*Stated goal*
Reproduce the listing from the line with "will pyautogui.click(x=740, y=255)." up to and including the line with "[x=416, y=262]", swapping "upper" for "lower" and leaving everything else unchanged.

= = = = = = =

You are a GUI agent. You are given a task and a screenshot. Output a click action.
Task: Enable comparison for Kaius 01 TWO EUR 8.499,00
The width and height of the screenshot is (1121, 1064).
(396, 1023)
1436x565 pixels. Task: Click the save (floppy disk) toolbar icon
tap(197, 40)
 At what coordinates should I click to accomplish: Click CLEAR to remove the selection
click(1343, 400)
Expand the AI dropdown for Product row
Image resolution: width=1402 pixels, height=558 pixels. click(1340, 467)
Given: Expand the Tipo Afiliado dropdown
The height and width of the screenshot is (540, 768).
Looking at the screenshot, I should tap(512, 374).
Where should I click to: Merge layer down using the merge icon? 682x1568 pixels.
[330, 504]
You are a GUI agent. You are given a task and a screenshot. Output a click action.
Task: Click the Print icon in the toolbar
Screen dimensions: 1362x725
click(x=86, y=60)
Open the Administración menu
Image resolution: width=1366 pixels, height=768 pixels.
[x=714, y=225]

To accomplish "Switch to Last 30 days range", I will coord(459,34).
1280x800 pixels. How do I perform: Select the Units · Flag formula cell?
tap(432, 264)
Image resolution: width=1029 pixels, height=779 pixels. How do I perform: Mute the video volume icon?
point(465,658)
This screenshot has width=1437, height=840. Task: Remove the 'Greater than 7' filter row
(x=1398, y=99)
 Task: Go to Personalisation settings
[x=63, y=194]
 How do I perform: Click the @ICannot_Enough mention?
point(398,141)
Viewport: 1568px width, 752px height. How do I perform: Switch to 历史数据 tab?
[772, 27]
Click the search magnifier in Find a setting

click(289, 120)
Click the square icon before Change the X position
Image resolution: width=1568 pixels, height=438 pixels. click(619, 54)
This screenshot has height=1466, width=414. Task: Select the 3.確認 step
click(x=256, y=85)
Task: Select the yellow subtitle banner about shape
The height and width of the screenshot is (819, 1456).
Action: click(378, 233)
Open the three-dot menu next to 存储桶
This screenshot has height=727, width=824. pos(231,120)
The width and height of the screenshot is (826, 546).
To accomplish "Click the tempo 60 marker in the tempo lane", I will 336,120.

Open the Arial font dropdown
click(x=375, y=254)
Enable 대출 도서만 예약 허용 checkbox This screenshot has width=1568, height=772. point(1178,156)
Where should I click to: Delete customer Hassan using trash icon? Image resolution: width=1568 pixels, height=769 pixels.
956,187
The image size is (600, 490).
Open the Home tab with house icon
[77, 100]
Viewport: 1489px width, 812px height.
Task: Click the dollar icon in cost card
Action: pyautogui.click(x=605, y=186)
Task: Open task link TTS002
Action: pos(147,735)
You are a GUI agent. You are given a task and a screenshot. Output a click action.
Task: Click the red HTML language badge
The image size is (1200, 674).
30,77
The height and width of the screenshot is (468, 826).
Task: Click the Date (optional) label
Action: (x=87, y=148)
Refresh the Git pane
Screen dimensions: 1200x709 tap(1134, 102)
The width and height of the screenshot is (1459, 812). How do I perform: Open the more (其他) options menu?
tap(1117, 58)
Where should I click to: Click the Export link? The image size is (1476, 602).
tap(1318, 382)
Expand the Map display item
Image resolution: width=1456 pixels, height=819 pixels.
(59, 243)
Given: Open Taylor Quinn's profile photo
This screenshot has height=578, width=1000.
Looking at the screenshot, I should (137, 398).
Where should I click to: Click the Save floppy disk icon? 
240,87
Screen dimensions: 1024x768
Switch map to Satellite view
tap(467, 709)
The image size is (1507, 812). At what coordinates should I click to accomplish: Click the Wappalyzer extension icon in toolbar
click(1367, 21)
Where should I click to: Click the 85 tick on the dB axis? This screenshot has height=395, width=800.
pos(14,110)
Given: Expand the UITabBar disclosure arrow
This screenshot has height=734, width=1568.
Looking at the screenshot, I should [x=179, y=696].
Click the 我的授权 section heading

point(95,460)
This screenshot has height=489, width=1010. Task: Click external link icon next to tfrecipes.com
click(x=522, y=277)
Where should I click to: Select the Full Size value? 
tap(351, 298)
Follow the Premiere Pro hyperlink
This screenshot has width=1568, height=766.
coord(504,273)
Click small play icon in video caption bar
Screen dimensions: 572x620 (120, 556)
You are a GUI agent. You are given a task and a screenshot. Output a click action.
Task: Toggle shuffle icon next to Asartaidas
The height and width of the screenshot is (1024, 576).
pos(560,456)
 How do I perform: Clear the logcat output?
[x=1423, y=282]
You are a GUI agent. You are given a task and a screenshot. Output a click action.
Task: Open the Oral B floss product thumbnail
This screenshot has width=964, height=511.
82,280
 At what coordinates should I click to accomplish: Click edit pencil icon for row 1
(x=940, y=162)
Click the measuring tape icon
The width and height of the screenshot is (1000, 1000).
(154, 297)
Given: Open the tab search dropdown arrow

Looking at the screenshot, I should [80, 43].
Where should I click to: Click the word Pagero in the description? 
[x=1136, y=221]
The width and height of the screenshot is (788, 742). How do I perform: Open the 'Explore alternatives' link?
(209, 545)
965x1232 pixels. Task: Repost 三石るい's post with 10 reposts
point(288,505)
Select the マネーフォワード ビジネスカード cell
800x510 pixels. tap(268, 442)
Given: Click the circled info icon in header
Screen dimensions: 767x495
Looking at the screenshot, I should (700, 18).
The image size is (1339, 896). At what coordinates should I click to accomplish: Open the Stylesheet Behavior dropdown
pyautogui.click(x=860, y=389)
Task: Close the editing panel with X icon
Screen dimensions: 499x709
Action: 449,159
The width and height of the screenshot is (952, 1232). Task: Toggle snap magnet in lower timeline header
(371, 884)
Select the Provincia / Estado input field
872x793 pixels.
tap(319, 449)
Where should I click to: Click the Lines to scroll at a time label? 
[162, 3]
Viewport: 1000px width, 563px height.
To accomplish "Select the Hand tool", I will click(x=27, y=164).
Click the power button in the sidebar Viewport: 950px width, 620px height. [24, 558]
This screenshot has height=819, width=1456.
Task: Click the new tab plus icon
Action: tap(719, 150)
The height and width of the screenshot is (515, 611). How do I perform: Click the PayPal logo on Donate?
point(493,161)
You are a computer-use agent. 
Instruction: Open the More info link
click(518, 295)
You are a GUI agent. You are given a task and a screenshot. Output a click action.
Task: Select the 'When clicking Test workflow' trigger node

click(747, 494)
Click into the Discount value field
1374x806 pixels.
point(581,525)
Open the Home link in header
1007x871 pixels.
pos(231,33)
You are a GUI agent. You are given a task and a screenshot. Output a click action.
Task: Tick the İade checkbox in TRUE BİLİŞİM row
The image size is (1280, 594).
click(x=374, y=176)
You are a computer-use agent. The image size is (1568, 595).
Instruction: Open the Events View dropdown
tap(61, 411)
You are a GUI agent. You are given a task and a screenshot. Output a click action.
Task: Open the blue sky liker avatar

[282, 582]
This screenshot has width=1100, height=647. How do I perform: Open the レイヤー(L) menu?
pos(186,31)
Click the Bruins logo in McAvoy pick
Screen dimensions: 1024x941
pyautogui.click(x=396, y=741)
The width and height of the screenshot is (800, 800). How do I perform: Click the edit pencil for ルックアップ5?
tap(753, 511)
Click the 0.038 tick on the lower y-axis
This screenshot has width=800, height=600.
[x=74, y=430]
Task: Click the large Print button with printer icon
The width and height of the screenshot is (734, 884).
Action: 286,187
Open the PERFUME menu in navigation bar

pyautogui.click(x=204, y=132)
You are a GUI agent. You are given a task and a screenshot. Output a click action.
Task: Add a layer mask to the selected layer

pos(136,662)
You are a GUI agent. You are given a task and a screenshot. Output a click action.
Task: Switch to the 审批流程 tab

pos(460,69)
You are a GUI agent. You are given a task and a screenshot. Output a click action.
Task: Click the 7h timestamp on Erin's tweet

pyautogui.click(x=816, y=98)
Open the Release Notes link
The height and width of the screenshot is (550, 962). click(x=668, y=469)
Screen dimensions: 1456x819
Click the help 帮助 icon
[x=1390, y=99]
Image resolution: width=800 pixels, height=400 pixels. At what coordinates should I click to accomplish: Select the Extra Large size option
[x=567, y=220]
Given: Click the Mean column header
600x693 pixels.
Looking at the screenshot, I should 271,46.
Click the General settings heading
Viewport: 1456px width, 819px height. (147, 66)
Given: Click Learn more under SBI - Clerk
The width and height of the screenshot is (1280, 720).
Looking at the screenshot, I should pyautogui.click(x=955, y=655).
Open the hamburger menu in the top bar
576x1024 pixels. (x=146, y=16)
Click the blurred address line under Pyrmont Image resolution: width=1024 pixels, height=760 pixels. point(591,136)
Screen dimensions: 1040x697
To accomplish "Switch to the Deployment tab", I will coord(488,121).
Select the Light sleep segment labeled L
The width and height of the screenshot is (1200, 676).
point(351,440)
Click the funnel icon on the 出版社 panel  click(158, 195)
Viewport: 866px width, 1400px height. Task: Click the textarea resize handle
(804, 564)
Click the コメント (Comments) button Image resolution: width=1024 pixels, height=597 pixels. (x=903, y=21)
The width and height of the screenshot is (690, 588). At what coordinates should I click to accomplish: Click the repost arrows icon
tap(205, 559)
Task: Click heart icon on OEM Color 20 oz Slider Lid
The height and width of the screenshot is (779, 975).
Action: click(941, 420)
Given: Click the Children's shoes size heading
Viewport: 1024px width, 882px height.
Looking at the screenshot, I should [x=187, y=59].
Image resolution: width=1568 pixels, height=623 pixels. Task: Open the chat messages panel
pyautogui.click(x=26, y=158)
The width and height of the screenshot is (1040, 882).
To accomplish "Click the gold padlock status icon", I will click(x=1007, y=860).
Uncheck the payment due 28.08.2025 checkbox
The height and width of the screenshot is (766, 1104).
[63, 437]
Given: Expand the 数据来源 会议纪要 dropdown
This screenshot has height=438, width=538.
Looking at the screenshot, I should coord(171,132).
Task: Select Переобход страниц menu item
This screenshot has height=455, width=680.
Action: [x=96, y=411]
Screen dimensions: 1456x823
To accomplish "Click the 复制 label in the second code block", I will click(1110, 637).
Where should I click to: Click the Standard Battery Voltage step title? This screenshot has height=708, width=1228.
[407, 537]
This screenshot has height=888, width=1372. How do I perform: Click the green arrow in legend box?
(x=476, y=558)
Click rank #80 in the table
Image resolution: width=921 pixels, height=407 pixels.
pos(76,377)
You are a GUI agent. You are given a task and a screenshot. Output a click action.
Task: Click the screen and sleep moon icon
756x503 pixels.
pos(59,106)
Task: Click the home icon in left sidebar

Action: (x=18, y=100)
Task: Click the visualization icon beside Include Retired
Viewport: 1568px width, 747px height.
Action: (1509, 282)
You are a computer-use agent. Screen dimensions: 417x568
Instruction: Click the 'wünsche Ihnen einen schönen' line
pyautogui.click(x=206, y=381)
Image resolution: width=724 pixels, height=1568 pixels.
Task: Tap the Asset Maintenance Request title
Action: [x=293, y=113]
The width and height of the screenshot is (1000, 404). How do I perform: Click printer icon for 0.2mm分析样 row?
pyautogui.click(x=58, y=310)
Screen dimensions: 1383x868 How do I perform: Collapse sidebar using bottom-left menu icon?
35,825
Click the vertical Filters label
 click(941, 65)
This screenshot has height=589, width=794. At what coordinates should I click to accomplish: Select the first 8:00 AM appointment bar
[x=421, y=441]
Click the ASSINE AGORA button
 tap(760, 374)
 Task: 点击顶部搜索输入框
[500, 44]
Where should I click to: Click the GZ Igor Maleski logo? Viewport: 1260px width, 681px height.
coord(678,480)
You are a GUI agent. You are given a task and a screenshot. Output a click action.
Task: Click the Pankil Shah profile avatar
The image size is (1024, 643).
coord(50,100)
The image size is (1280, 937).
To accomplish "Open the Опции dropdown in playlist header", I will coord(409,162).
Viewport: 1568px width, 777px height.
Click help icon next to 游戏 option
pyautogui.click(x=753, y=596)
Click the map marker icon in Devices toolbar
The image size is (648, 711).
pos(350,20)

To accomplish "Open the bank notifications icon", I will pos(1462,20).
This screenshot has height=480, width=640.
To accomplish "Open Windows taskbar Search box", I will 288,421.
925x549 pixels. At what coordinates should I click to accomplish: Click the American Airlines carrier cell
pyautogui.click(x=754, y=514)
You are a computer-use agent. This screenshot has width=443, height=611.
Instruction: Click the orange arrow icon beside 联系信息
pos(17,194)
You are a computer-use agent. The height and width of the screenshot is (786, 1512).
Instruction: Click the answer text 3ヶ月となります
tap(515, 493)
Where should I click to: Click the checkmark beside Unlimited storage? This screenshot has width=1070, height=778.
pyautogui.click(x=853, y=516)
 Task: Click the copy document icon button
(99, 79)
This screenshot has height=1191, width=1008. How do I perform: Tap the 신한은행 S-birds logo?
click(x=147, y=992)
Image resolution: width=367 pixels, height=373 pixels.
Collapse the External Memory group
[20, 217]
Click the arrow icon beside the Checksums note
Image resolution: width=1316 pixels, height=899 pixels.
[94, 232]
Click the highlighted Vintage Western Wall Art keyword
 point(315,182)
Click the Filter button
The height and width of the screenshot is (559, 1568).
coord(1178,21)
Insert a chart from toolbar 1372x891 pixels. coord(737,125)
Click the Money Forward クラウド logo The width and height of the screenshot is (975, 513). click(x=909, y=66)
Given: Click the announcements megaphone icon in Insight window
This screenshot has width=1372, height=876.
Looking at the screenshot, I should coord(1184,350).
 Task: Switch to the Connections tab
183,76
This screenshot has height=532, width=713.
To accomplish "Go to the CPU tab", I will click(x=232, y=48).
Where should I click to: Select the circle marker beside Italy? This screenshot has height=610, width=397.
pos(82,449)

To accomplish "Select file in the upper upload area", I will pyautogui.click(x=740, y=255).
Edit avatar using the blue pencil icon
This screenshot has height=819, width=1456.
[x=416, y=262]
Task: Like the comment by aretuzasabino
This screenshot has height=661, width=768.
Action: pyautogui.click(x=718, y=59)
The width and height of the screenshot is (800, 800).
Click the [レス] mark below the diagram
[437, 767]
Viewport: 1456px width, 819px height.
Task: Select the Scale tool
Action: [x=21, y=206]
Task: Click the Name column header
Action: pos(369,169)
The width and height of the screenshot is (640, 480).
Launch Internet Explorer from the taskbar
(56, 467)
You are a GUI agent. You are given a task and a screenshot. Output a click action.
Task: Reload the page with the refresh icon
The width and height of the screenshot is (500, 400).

= = = = = = =

*Task response*
To accomplish "Select file in the lower upload area", I will pyautogui.click(x=740, y=255).
Edit avatar using the blue pencil icon
This screenshot has height=819, width=1456.
[x=416, y=262]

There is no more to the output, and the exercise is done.